TASK OBJECTIVE
Every record must be retyped as it stands.

********

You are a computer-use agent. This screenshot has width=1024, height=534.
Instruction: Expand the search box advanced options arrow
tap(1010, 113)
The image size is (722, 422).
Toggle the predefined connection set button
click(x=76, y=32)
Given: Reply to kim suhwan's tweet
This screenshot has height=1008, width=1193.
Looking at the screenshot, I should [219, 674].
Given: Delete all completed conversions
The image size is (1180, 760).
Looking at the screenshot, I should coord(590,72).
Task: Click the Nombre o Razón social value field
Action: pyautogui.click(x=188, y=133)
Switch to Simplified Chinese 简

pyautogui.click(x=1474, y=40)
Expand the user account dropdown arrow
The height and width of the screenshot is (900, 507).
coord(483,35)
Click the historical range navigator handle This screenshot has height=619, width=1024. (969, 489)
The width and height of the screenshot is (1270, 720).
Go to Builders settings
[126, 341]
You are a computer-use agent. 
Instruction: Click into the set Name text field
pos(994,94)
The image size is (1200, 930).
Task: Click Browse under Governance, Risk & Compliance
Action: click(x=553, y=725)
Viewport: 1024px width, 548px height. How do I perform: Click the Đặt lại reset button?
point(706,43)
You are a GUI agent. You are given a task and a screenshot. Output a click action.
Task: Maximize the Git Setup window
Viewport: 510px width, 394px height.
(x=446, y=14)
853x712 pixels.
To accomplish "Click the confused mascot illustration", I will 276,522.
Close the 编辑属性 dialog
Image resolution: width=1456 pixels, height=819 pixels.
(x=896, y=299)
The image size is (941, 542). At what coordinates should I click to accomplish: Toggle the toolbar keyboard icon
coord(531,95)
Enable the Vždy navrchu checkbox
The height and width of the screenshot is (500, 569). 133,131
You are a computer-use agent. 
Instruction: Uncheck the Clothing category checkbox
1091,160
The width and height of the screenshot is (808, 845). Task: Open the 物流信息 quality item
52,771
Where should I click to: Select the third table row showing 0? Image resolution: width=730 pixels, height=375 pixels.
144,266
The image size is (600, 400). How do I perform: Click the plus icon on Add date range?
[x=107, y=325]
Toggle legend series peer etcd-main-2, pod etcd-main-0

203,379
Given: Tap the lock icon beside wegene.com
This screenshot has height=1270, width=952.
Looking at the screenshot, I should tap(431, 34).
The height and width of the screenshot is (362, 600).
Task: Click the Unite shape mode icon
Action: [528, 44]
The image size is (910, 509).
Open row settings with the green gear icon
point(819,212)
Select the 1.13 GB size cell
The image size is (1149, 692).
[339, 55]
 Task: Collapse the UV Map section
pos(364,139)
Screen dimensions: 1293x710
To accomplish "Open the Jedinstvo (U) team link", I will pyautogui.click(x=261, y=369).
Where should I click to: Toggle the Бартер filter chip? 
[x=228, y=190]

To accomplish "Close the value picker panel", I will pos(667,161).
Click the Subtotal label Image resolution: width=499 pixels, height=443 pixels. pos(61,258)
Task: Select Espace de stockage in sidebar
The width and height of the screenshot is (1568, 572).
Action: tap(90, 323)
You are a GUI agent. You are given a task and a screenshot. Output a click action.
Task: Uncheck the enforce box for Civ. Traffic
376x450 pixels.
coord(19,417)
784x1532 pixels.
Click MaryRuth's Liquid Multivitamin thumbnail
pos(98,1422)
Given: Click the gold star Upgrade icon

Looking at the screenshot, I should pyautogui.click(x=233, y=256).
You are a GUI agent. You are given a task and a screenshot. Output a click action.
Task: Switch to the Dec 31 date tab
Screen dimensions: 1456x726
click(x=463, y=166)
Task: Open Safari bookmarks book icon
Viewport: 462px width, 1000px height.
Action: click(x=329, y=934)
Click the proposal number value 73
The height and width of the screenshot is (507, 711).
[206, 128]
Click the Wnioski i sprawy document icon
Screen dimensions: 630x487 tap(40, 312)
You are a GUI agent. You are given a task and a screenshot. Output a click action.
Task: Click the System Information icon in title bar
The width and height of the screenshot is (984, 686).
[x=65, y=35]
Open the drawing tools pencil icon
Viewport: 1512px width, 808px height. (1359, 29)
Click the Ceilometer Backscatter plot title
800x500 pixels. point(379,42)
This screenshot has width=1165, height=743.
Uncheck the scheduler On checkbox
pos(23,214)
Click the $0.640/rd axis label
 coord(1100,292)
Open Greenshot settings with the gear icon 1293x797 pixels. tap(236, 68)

********

SOLUTION
You are a computer-use agent. This screenshot has width=1024, height=534.
Instruction: Expand the search box advanced options arrow
tap(1010, 113)
The image size is (722, 422).
Toggle the predefined connection set button
click(x=76, y=32)
Given: Reply to kim suhwan's tweet
This screenshot has height=1008, width=1193.
Looking at the screenshot, I should [219, 674].
Given: Delete all completed conversions
The image size is (1180, 760).
Looking at the screenshot, I should coord(590,72).
Task: Click the Nombre o Razón social value field
Action: pyautogui.click(x=188, y=133)
Switch to Simplified Chinese 简

pyautogui.click(x=1474, y=40)
Expand the user account dropdown arrow
The height and width of the screenshot is (900, 507).
coord(483,35)
Click the historical range navigator handle This screenshot has height=619, width=1024. (969, 489)
The width and height of the screenshot is (1270, 720).
Go to Builders settings
[126, 341]
You are a computer-use agent. 
Instruction: Click into the set Name text field
pos(994,94)
The image size is (1200, 930).
Task: Click Browse under Governance, Risk & Compliance
Action: click(x=553, y=725)
Viewport: 1024px width, 548px height. How do I perform: Click the Đặt lại reset button?
point(706,43)
You are a GUI agent. You are given a task and a screenshot. Output a click action.
Task: Maximize the Git Setup window
Viewport: 510px width, 394px height.
(x=446, y=14)
853x712 pixels.
To accomplish "Click the confused mascot illustration", I will 276,522.
Close the 编辑属性 dialog
Image resolution: width=1456 pixels, height=819 pixels.
(x=896, y=299)
The image size is (941, 542). At what coordinates should I click to accomplish: Toggle the toolbar keyboard icon
coord(531,95)
Enable the Vždy navrchu checkbox
The height and width of the screenshot is (500, 569). 133,131
You are a computer-use agent. 
Instruction: Uncheck the Clothing category checkbox
1091,160
The width and height of the screenshot is (808, 845). Task: Open the 物流信息 quality item
52,771
Where should I click to: Select the third table row showing 0? Image resolution: width=730 pixels, height=375 pixels.
144,266
The image size is (600, 400). How do I perform: Click the plus icon on Add date range?
[x=107, y=325]
Toggle legend series peer etcd-main-2, pod etcd-main-0

203,379
Given: Tap the lock icon beside wegene.com
This screenshot has height=1270, width=952.
Looking at the screenshot, I should tap(431, 34).
The height and width of the screenshot is (362, 600).
Task: Click the Unite shape mode icon
Action: [528, 44]
The image size is (910, 509).
Open row settings with the green gear icon
point(819,212)
Select the 1.13 GB size cell
The image size is (1149, 692).
[339, 55]
 Task: Collapse the UV Map section
pos(364,139)
Screen dimensions: 1293x710
To accomplish "Open the Jedinstvo (U) team link", I will pyautogui.click(x=261, y=369).
Where should I click to: Toggle the Бартер filter chip? 
[x=228, y=190]

To accomplish "Close the value picker panel", I will pos(667,161).
Click the Subtotal label Image resolution: width=499 pixels, height=443 pixels. pos(61,258)
Task: Select Espace de stockage in sidebar
The width and height of the screenshot is (1568, 572).
Action: tap(90, 323)
You are a GUI agent. You are given a task and a screenshot. Output a click action.
Task: Uncheck the enforce box for Civ. Traffic
376x450 pixels.
coord(19,417)
784x1532 pixels.
Click MaryRuth's Liquid Multivitamin thumbnail
pos(98,1422)
Given: Click the gold star Upgrade icon

Looking at the screenshot, I should pyautogui.click(x=233, y=256).
You are a GUI agent. You are given a task and a screenshot. Output a click action.
Task: Switch to the Dec 31 date tab
Screen dimensions: 1456x726
click(x=463, y=166)
Task: Open Safari bookmarks book icon
Viewport: 462px width, 1000px height.
Action: click(x=329, y=934)
Click the proposal number value 73
The height and width of the screenshot is (507, 711).
[206, 128]
Click the Wnioski i sprawy document icon
Screen dimensions: 630x487 tap(40, 312)
You are a GUI agent. You are given a task and a screenshot. Output a click action.
Task: Click the System Information icon in title bar
The width and height of the screenshot is (984, 686).
[x=65, y=35]
Open the drawing tools pencil icon
Viewport: 1512px width, 808px height. (1359, 29)
Click the Ceilometer Backscatter plot title
800x500 pixels. point(379,42)
This screenshot has width=1165, height=743.
Uncheck the scheduler On checkbox
pos(23,214)
Click the $0.640/rd axis label
 coord(1100,292)
Open Greenshot settings with the gear icon 1293x797 pixels. tap(236, 68)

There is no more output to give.